Given: $$L = 0.350 \mathrm{H}$$ and $$C = 1.20 \times 10^{-8} \mathrm{F}$$. Substitute these values into the formula to find the resonance angular frequency.

$$\omega_0 = \frac{1}{\sqrt{0.350 \mathrm{H} \times 1.20 \times 10^{-8} \mathrm{F}}}$$

$$\omega_0 = \frac{1}{\sqrt{4.2 \times 10^{-9}}}$$

$$\omega_0 \approx 15430.4 \mathrm{rad/s}$$

Rounding to three significant figures, the resonance angular frequency is approximately $$1.54 \times 10^4 \mathrm{rad/s}$$.

## Question1.b:

**step1 Calculate Capacitive Reactance at Resonance**

At resonance, the capacitive reactance ($$X_C$$) is needed to determine the relationship between the capacitor voltage and the source voltage.
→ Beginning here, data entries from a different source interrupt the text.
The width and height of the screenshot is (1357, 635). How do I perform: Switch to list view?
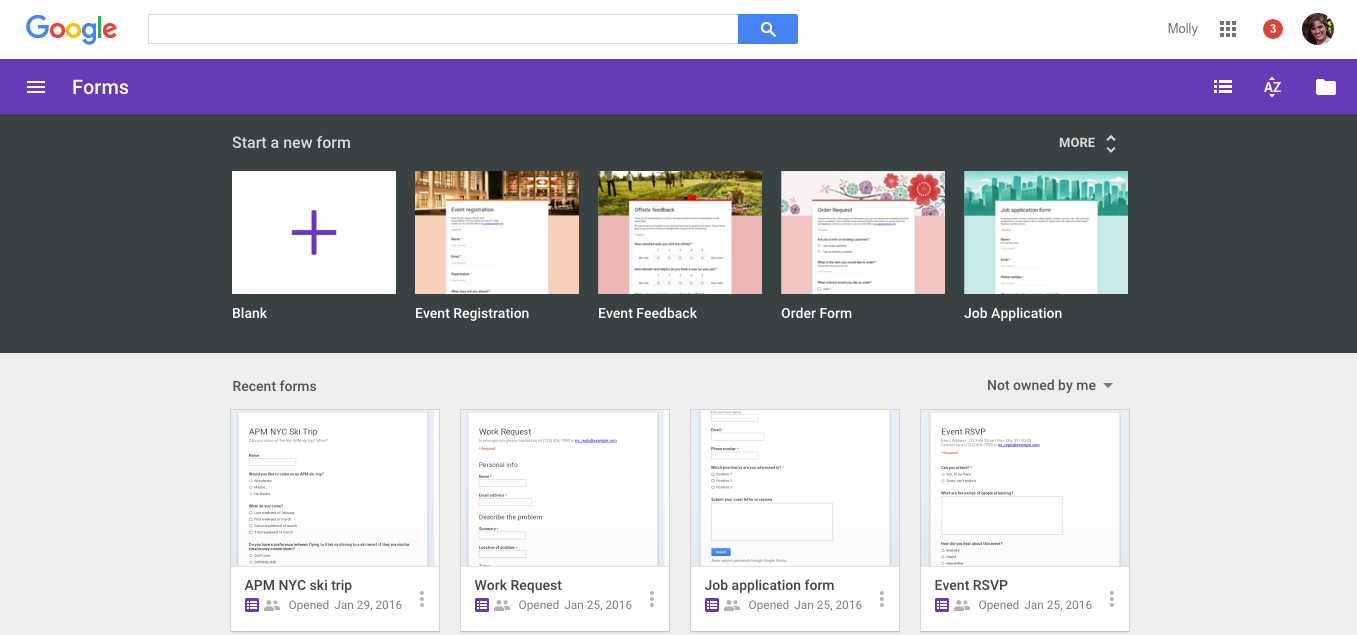tap(1222, 87)
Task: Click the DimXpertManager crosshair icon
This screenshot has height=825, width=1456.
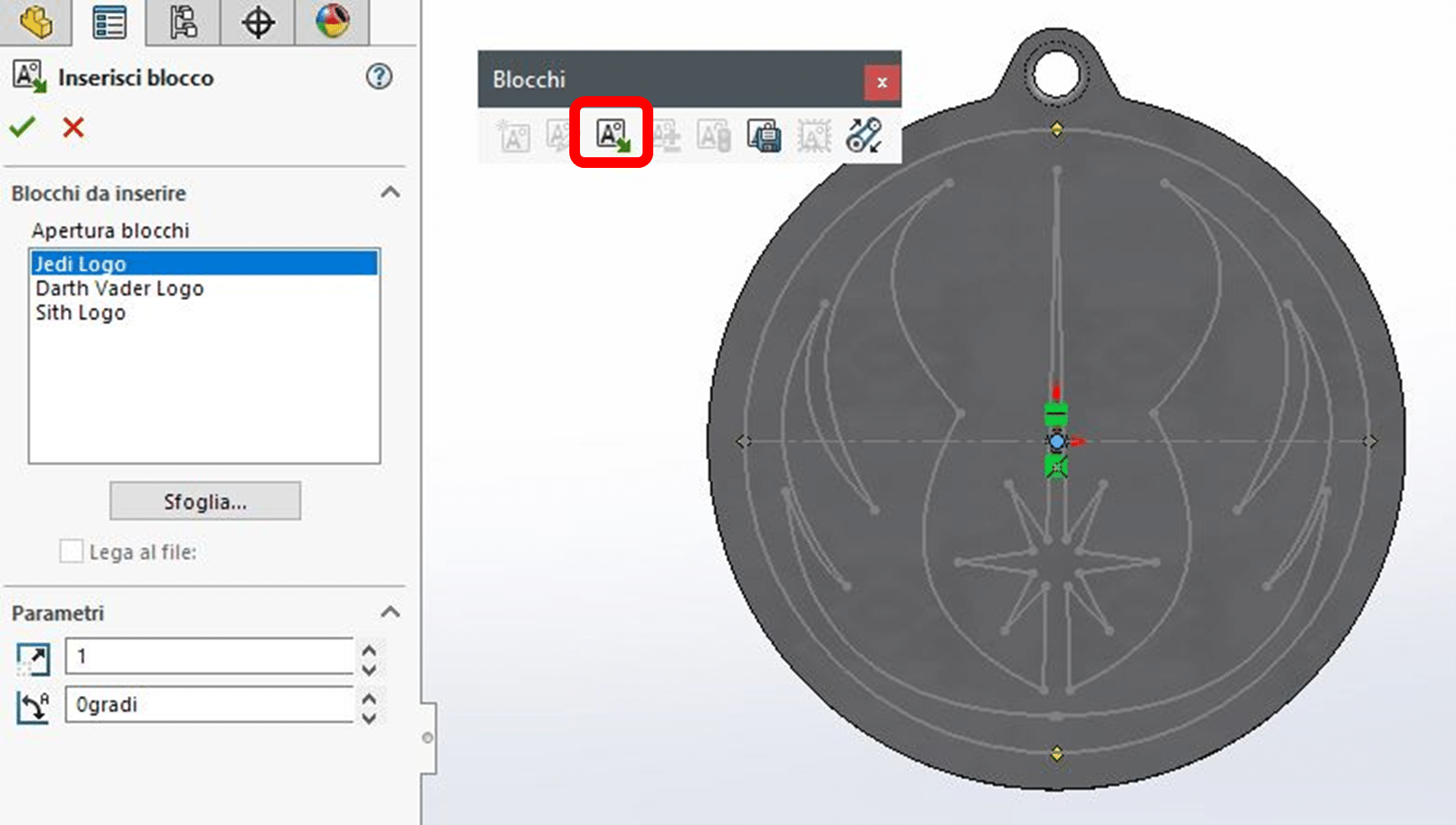Action: coord(257,22)
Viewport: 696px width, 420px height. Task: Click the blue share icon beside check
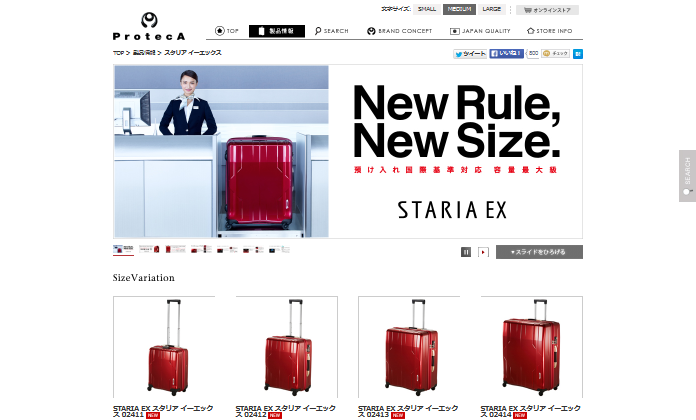pyautogui.click(x=577, y=54)
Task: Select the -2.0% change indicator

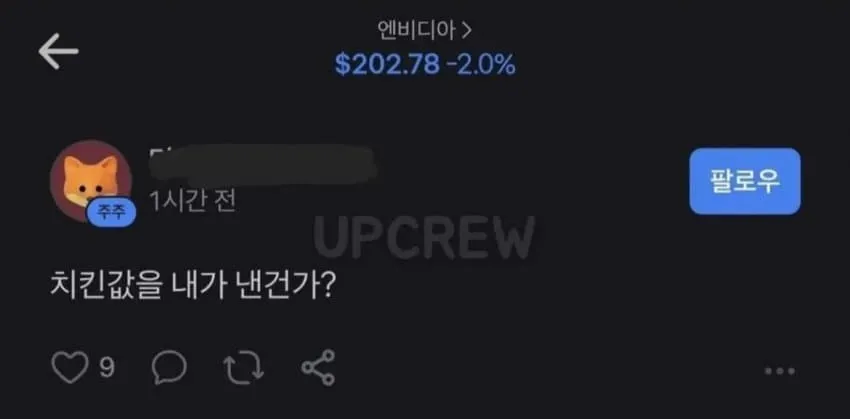Action: 481,65
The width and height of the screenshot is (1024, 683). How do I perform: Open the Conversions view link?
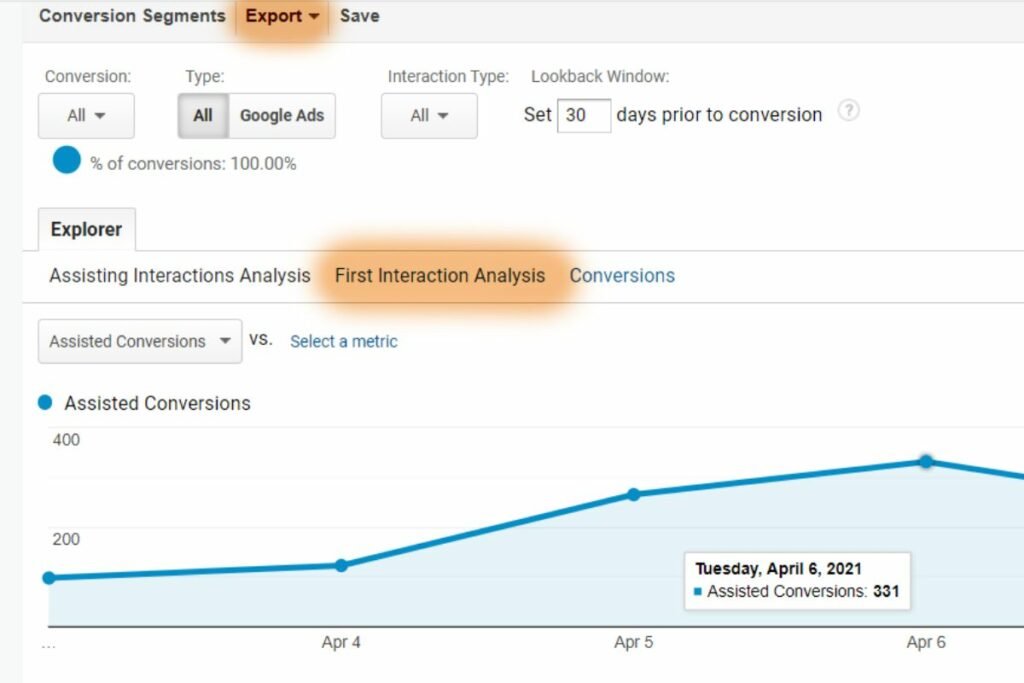[622, 276]
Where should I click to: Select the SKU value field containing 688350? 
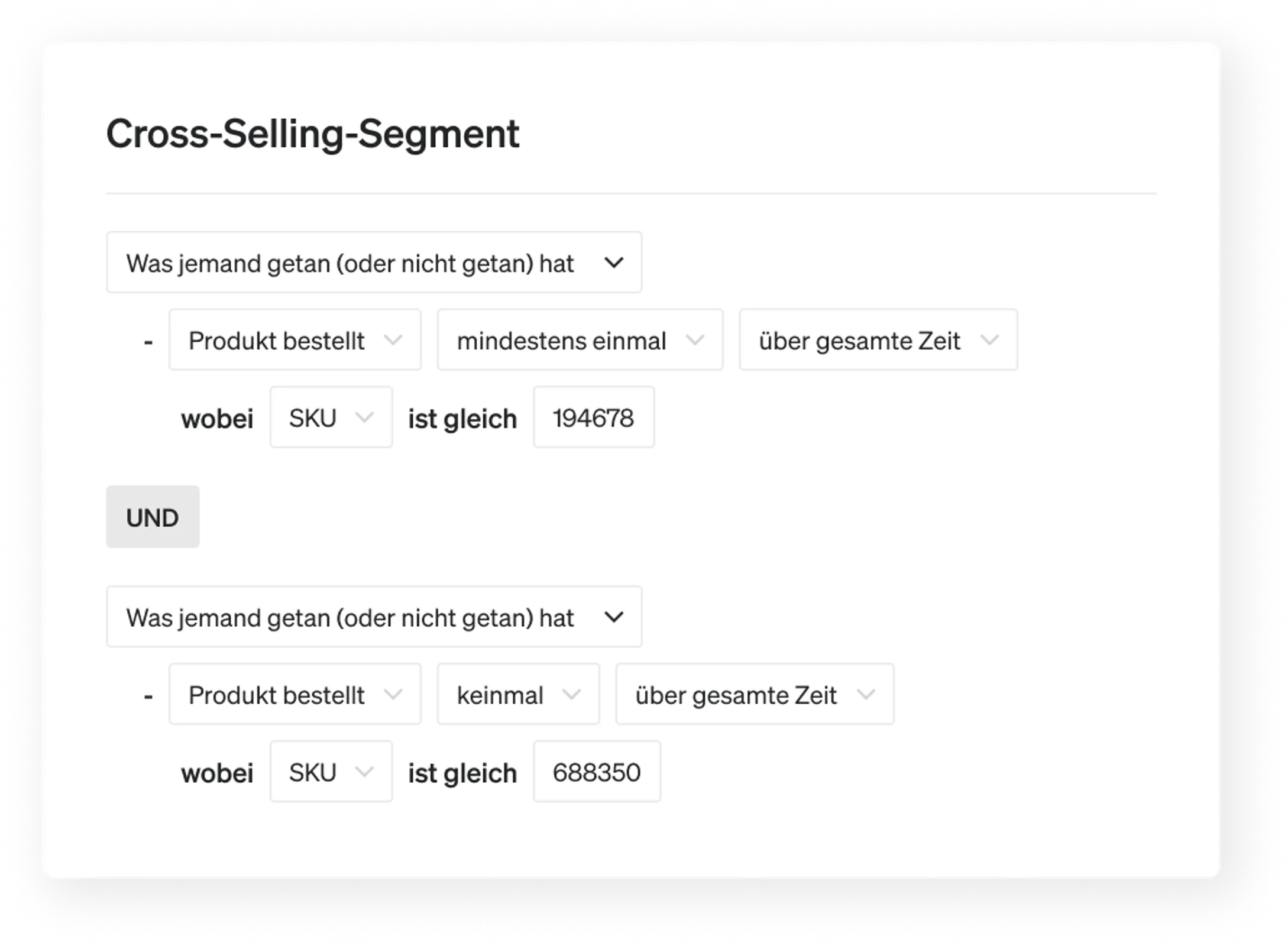[596, 771]
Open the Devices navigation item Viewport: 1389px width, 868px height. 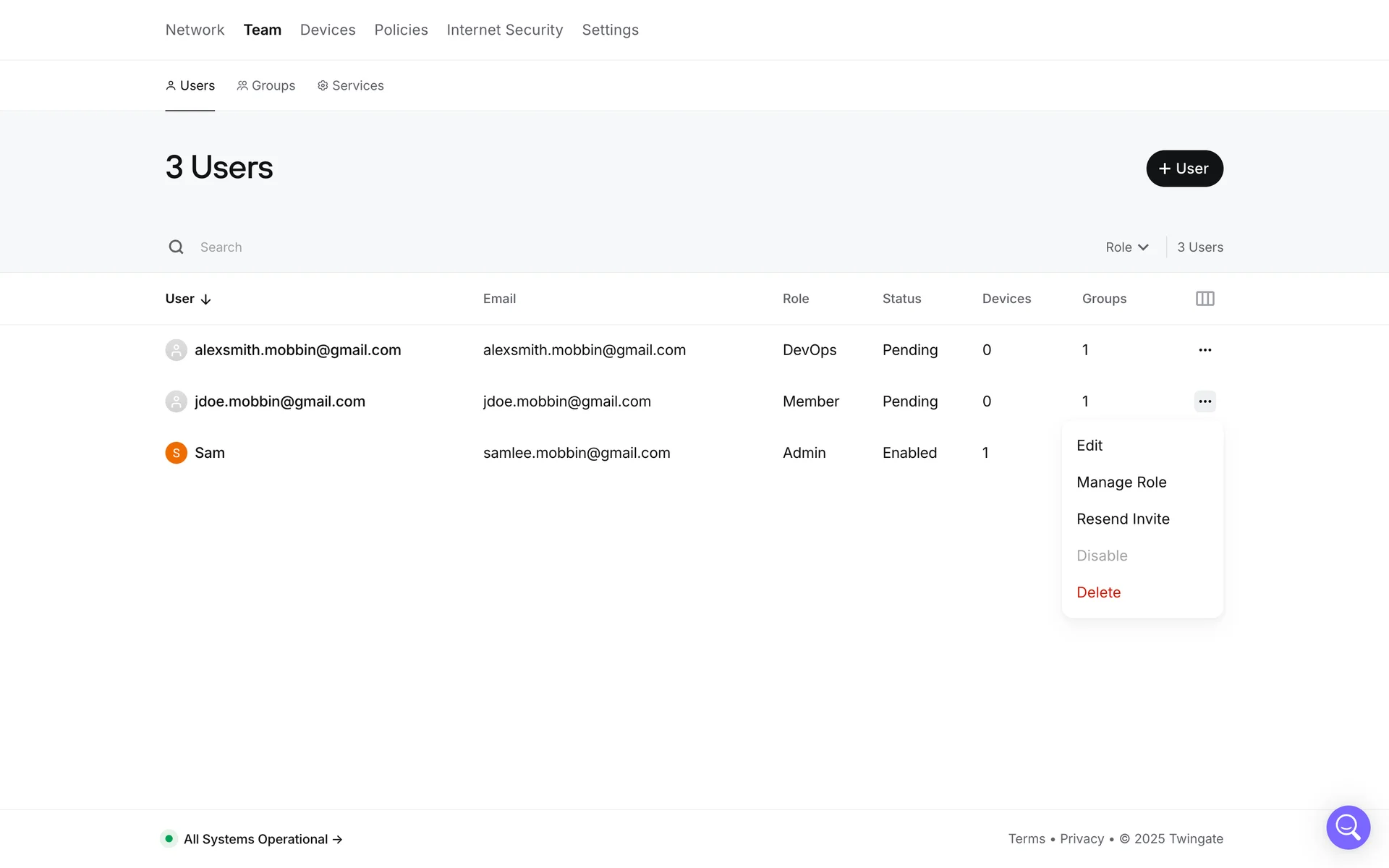click(328, 30)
It is calculated using the resonance angular frequency ($$\omega_0$$) and capacitance (C).

$$X_C = \frac{1}{\omega_0 C}$$

Using the resonance angular frequency calculated in the previous step ($$\omega_0 \approx 15430.4 \mathrm{rad/s}$$) and the capacitance ($$C = 1.20 \times 10^{-8} \mathrm{F}$$), substitute these values into the formula.

$$X_C = \frac{1}{15430.4 \mathrm{rad/s} \times 1.20 \times 10^{-8} \mathrm{F}}$$

$$X_C \approx 5400.6 \Omega$$

**step2 Calculate the Maximum Voltage Amplitude of the Source**

In an L-R-C series circuit at resonance, the current in the circuit (I) is related to the source voltage ($$V_S$$) and resistance (R) by Ohm's Law: $$I = V_S / R$$. The voltage across the capacitor ($$V_C$$) is given by $$V_C = I \times X_C$$. By combining these relationships, the maximum source voltage ($$V_{S,max}$$) can be found using the maximum capacitor voltage ($$V_{C,max}$$), the resistance (R), and the capacitive reactance ($$X_C$$).

$$V_{S,max} = V_{C,max} \times \frac{R}{X_C}$$

Given: Maximum peak voltage for the capacitor ($$V_{C,max} = 550 \mathrm{V}$$), Resistance ($$R = 400 \Omega$$), and Capacitive Reactance at resonance ($$X_C \approx 5400.6 \Omega$$). Substitute these values into the formula.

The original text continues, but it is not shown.